“Áureo”- La Aurora Gallery (Murcia)

DREAMS OF STONE


The magnitude of an artistic work should not be measured by its physical dimensions, but by its power to disturb us. That is why it is not paradoxical to say that Carmen Baena’s sculptures -whose base is no greater than, say, a chessboard- are magnificent. They are magnificent because you can walk through their stone deserts and feel the wind hit you in the temples and experience a kind of vertigo before the loneliness and insignificance of the human soul in the middle of the indifferent universe.

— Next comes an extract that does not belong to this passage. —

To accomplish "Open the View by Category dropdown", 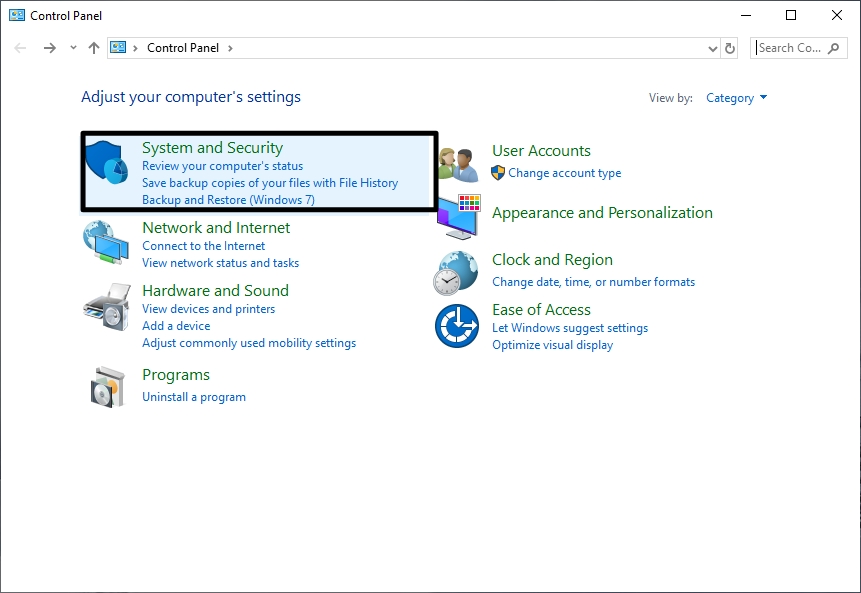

That’s what I felt when I looked out at her landscapes. Carmen Baena has managed to make me forget for a moment that I am seeing a piece of Thassos marble – chiseled by herself with aiming blows – or a thyme bush collected in the Pila mountain range. No, what I have seen has been different. Now I remember it well… Transformed into a tiny insect, he saw the branches of a tree shake in the middle of a stark landscape, moulded by the forces of erosion. It was getting dark. I looked up at the sky and felt cold. I wanted to scream.

The stone was alive. Marble dunes. Waves of stone. The sacred mountains had to be climbed. Ayers Rock. Athos. Kilimanjaro. Fujiyama. I no longer knew who he was. He was delirious. It was because of the brightness, the brilliance of that gold… It was not the gold of twilight nor the gold of autumn. Nor was it the precious metal that drags men to greed. No. It was another kind of gold. It was sacred gold, the gold of the ancients, a telluric gold that arose like a tumor from the bowels of the earth and could not be touched without being infected by its beauty.

I sailed through seas of stone. I discovered symbols of lost civilizations and I looked out at chasms that had no bottom. There were temples dug into the rock. I climbed the high peaks where the wind was so strong that it knocked you down. I didn’t know what I was looking for. And, if he knew, he had already forgotten. Maybe I was fleeing from something. From myself. From fear. Fear of being nothing. I don’t know if the answer was in the gold. It glowed so strongly that it blinded me. This time I managed to scream. I woke up. You asked what was wrong with me.